Kedua, berdasar isi pidato tersebut, secara konsisten menjelaskan perbedaan orientasi arah “perjuangan.” Meski kedua kelompok tersebut sama-sama memusuhi AS, namun memiliki orientasi serangan berbeda. Zawahiri menekankan perlawanan melawan negara-negara besar, khususnya AS, Inggris, Perancis, Rusia, dan Eropa, dimanapun kepentingan mereka berada. Sedangkan Baghdadi menekankan bahwa kekuatan AS disokong oleh rezim-rezim lokal, sehingga melawan rezim-rezim lokal tersebut dapat melemahkan AS. Dalam kajian terorisme dan keamanan internasional, kedua pilihan orientasi tersebut konsisten dengan perdebatan lama di “dunia perlawanan,” mengenai mana yang harus dilawan, “musuh jauh” ataupun “musuh dekat” terlebih dahulu.  Pidato Zawahiri dan Baghdadi menegaskan hal ini.

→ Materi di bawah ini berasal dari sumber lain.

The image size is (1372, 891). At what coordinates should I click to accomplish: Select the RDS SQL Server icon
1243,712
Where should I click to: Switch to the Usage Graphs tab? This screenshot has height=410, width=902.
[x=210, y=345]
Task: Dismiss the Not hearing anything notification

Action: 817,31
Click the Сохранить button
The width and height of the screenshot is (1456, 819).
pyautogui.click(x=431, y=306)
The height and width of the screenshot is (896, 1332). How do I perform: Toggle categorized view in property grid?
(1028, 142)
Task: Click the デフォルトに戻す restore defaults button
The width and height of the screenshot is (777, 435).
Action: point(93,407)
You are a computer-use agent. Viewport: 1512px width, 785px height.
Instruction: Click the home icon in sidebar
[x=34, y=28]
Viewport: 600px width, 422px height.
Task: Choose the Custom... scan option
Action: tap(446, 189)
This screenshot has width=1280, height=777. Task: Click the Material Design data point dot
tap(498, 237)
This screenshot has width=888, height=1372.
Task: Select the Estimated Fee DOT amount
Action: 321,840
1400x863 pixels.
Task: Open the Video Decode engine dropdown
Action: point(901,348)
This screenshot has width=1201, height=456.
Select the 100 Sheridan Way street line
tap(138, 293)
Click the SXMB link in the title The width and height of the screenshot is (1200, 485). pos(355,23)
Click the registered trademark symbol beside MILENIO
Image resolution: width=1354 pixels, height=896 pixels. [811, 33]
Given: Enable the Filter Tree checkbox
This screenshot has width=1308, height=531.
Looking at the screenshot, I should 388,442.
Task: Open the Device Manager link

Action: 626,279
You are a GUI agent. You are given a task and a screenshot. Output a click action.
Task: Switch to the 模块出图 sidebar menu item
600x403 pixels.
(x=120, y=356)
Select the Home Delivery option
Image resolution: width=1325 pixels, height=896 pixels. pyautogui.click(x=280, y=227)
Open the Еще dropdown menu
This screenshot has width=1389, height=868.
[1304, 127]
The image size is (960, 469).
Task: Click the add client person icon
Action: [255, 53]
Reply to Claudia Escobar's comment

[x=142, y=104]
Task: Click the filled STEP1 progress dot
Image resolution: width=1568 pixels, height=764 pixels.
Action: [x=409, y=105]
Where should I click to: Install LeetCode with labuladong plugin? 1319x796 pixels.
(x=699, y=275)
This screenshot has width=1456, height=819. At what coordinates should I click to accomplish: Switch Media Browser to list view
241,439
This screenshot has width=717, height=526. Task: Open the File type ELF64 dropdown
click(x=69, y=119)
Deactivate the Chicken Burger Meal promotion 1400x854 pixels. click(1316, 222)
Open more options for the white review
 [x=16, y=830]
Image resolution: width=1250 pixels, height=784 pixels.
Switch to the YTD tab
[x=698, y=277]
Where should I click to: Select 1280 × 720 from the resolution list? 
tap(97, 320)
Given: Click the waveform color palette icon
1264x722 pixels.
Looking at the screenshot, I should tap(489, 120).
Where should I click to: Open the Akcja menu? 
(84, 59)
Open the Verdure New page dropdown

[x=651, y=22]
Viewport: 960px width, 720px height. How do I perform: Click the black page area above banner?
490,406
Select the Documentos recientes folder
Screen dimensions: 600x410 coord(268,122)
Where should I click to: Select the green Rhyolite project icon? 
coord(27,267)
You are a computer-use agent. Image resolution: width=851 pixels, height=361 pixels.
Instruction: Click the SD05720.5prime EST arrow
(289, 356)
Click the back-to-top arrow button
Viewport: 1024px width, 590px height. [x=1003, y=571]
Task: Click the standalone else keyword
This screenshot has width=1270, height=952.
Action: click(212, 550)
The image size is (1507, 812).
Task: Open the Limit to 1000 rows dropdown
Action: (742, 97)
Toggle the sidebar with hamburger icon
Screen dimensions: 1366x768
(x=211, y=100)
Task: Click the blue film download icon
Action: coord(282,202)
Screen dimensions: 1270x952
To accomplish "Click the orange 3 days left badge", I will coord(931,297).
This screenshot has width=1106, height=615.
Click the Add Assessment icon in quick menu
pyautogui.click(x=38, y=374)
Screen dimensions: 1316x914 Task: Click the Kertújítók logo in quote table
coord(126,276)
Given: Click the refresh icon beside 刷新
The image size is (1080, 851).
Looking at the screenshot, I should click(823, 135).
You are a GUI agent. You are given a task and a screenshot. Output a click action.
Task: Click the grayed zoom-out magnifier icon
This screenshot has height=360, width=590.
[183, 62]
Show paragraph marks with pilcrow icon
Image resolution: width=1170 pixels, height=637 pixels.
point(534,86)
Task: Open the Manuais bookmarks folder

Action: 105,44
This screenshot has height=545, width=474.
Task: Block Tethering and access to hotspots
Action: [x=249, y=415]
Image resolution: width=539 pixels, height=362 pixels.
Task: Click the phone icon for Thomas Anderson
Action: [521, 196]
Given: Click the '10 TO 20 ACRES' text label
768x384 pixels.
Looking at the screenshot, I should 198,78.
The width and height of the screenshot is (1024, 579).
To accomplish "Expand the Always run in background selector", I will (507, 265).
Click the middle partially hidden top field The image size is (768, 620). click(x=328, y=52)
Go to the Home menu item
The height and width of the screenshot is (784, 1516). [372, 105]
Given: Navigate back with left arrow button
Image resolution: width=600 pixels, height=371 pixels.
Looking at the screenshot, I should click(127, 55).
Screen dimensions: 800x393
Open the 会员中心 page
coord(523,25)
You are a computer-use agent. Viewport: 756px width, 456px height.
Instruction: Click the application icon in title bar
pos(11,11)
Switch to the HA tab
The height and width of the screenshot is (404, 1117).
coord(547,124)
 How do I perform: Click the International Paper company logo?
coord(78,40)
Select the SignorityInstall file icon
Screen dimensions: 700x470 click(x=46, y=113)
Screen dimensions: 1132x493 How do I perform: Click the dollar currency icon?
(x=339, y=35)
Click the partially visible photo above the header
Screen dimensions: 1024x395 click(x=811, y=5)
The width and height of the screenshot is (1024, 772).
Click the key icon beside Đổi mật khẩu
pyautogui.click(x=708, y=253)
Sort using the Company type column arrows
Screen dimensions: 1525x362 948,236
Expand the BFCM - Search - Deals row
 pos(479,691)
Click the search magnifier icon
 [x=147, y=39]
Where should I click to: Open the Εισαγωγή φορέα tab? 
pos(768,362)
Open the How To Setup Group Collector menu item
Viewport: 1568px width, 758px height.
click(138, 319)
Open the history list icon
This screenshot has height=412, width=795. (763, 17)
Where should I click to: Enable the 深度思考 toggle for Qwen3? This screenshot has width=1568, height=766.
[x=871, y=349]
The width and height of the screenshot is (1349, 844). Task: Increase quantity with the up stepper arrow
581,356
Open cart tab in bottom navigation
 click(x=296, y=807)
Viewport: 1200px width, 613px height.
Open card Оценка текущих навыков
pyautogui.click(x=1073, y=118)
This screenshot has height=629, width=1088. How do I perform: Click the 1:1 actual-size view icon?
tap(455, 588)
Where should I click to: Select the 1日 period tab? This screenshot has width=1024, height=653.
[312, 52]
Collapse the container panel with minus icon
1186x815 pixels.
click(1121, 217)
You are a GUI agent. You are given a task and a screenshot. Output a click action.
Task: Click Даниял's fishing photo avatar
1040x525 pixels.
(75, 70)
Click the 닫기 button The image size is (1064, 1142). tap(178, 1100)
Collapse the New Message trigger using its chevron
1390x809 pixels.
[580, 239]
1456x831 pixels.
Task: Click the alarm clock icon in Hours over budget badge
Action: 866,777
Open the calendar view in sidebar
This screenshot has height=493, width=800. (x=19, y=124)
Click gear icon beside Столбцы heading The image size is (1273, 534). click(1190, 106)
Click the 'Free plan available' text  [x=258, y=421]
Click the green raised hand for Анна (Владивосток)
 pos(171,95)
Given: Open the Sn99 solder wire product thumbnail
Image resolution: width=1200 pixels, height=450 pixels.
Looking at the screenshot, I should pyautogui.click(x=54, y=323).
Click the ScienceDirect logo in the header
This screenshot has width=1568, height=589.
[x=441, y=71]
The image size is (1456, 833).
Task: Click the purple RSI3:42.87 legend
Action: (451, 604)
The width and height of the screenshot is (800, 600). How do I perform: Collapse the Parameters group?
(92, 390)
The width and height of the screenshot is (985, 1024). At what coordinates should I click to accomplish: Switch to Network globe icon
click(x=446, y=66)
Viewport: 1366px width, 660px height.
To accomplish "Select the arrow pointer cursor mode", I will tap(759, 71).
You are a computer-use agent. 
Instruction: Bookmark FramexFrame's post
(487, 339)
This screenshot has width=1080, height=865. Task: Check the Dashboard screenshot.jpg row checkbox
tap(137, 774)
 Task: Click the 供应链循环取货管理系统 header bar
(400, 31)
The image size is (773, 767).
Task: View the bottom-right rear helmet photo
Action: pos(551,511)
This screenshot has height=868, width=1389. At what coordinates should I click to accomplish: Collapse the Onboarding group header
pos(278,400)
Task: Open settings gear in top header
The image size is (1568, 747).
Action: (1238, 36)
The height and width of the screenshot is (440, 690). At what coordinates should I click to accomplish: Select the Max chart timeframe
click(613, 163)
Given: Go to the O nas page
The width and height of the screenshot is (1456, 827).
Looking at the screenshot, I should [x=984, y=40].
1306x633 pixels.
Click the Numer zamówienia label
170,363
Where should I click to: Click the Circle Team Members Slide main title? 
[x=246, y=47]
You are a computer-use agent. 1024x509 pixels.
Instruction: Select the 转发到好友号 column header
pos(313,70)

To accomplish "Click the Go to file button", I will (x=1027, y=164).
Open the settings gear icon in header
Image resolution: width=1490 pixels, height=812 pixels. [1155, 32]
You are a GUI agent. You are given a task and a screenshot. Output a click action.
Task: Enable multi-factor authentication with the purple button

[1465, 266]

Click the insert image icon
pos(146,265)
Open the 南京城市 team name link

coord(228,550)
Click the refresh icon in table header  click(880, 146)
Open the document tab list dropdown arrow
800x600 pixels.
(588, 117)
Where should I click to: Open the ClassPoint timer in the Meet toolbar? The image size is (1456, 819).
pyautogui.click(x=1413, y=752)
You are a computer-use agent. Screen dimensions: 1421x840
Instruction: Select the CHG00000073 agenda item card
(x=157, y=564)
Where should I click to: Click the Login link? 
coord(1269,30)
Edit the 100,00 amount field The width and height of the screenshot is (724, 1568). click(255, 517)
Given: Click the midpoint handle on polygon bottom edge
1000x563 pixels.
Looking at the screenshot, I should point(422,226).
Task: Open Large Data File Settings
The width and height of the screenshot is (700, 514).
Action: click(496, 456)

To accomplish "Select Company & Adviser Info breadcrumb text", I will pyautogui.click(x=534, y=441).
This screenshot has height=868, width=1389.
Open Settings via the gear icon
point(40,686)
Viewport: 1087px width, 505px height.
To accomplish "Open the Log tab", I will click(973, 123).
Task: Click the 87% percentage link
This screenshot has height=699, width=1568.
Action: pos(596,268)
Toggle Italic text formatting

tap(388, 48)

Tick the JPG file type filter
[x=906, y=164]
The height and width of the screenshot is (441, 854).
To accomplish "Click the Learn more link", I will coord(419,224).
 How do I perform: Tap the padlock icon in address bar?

Ketiga, dalam pidatonya, baik Zawahiri maupun Baghdadi menekankan perlu berbaik dengan dengan kaum muslim awam. Misal Zawahiri mengatakan serangan terhadap kepentingan Barat harus menghindari kerugian dari kaum muslim. Sedangkan Baghdadi menekankan pendukungnya untuk berdakwah terutama kepada kaum muslim awam. Dalam konteks ini, Baghdadi nampak ingin memperbaiki “citra” ISIS yang selama ini dikenal menyasar siapapun dalam serangannya, termasuk sesama Sunni. Karena selama ini, ISIS menghukumi murtad bagi kelompok Sunni yang tidak mengikuti "jalan" ISIS. Namun yang jelas, pidato kedua “tokoh” tersebut menjelaskan konsistensi daya tahan eksistensi kelompok-kelompok "teroris," meskipun dunia internasional telah melancarkan berbagai program counter-terrorism.